## start SUPPLIED ENTRIES
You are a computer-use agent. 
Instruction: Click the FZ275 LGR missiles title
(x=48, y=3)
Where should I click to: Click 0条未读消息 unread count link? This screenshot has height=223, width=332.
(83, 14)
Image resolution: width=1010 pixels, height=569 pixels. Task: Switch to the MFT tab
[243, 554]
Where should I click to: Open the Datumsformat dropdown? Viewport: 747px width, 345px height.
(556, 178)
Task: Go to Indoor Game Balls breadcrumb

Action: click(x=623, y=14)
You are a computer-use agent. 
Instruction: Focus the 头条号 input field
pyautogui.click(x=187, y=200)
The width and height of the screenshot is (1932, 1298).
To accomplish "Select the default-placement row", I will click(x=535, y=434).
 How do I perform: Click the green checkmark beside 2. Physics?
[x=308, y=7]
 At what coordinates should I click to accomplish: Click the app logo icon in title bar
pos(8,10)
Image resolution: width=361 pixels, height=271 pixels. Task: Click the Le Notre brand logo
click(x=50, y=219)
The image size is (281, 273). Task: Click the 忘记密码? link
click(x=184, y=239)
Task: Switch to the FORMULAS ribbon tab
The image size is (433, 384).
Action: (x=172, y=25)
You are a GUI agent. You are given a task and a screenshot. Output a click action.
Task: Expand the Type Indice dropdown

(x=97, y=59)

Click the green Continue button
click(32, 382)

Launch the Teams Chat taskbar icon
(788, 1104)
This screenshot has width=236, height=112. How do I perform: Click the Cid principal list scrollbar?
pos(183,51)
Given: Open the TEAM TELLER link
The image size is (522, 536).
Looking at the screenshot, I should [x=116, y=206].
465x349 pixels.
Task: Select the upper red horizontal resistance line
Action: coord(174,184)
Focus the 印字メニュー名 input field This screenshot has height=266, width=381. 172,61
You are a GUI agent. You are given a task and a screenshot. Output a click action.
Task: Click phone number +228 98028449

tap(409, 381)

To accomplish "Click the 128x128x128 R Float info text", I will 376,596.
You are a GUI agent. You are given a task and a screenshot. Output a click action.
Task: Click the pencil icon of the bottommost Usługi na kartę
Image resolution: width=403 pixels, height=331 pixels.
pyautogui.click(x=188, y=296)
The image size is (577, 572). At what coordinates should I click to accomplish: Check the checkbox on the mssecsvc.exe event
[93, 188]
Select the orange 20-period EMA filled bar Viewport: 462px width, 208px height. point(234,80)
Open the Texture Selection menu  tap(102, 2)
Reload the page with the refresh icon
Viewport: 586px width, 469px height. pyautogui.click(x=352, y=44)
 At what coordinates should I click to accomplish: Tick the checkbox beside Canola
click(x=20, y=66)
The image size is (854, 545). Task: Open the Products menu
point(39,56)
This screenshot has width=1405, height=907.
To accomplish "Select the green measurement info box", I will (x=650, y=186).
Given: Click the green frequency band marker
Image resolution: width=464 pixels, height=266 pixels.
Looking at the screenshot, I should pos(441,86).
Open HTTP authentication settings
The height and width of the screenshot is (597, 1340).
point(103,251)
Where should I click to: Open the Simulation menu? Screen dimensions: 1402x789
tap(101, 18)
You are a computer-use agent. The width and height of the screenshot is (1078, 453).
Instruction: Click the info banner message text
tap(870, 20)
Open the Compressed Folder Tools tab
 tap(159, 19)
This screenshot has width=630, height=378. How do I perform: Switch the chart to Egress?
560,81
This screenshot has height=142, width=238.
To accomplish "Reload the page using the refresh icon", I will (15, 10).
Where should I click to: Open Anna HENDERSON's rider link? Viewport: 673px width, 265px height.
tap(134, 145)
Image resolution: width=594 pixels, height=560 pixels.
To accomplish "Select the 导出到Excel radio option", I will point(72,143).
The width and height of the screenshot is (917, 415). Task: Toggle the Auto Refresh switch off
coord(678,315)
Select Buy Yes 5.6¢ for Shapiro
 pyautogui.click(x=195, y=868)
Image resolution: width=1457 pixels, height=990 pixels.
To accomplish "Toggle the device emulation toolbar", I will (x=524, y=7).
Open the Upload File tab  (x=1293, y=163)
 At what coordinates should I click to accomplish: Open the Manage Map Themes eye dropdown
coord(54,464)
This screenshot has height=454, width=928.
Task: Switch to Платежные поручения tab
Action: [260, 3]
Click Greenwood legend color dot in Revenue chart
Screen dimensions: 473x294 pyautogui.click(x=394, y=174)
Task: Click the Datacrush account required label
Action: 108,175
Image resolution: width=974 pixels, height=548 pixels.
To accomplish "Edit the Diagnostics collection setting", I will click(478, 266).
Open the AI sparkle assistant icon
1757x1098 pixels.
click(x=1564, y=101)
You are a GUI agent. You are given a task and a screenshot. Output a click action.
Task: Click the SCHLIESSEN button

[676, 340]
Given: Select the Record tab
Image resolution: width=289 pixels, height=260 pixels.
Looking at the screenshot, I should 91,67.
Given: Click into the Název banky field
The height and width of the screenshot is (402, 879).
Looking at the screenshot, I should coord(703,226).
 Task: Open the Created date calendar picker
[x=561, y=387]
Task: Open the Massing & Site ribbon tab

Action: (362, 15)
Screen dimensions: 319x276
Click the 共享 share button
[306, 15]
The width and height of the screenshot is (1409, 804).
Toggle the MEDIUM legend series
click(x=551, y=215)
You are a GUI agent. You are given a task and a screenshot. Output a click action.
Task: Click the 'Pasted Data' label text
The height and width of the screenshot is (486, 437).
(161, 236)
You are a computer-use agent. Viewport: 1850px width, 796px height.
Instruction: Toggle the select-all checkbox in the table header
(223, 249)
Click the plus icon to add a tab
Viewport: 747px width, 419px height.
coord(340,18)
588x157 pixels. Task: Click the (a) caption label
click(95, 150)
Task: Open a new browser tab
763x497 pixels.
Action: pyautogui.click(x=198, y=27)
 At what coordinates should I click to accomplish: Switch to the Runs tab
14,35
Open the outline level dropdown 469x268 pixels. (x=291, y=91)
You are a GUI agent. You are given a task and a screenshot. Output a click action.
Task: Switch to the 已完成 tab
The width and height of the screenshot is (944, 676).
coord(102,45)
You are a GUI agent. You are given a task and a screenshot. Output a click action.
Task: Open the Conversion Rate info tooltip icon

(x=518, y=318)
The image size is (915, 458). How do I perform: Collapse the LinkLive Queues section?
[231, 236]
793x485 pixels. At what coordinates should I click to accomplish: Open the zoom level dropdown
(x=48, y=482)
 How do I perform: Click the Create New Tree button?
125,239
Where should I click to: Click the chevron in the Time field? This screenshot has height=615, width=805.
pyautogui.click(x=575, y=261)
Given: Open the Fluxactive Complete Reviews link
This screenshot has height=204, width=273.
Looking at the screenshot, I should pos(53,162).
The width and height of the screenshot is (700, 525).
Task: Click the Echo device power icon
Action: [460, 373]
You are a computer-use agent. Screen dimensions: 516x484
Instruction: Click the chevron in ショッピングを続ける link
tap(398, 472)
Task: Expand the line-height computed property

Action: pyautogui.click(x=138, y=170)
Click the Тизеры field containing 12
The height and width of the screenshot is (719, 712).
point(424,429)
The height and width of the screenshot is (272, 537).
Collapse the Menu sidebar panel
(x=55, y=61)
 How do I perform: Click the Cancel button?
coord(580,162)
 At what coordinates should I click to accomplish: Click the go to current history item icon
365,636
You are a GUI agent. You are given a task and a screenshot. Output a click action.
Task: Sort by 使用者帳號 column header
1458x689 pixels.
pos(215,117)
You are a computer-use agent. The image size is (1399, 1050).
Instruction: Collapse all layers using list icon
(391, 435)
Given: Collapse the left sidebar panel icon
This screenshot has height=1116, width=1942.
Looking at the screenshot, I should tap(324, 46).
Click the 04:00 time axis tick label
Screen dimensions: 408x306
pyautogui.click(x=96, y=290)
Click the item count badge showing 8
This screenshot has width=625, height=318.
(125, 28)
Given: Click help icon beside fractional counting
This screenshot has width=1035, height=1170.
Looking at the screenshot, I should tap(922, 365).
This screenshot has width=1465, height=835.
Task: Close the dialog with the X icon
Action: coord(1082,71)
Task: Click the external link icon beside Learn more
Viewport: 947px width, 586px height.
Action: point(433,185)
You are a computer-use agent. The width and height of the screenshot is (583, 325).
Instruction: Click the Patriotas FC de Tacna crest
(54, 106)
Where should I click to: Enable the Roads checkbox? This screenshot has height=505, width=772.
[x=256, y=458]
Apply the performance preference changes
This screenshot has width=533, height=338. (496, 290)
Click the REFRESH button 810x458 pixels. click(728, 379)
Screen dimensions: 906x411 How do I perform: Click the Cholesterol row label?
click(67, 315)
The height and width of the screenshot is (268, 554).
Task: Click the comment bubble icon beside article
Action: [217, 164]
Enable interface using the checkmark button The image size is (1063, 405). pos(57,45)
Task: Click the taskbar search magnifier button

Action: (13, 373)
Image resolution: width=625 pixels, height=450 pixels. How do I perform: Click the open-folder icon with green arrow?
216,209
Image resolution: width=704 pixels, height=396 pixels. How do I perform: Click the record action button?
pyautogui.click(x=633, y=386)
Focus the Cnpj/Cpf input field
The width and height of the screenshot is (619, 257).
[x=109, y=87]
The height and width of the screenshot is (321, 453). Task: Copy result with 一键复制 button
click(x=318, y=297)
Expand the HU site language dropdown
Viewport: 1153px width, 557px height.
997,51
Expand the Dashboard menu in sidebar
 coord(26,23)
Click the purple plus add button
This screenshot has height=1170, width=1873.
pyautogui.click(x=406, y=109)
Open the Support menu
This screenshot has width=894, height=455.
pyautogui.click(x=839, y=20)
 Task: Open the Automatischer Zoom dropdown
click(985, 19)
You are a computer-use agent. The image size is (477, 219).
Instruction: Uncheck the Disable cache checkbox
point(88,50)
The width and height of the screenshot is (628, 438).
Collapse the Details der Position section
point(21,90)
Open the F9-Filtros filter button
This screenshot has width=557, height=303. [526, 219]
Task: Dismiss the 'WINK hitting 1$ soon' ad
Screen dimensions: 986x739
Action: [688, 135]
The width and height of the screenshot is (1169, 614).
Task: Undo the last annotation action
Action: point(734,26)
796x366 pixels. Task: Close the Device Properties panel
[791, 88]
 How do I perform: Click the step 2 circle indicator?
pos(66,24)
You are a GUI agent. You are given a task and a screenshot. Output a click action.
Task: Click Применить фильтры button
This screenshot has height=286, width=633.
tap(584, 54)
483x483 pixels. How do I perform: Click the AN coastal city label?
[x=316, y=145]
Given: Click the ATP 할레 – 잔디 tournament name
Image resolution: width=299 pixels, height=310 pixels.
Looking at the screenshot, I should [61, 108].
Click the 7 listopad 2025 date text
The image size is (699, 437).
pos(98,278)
## end SUPPLIED ENTRIES
WRITTEN EXERCISE
Print everything from the line containing "The width and height of the screenshot is (1409, 804)." down to the line containing "click(95, 150)", with no changes.

SOLUTION TO THE PROBLEM
The width and height of the screenshot is (1409, 804).
Toggle the MEDIUM legend series
click(x=551, y=215)
You are a GUI agent. You are given a task and a screenshot. Output a click action.
Task: Click the 'Pasted Data' label text
The height and width of the screenshot is (486, 437).
(161, 236)
You are a computer-use agent. Viewport: 1850px width, 796px height.
Instruction: Toggle the select-all checkbox in the table header
(223, 249)
Click the plus icon to add a tab
Viewport: 747px width, 419px height.
coord(340,18)
588x157 pixels. Task: Click the (a) caption label
click(95, 150)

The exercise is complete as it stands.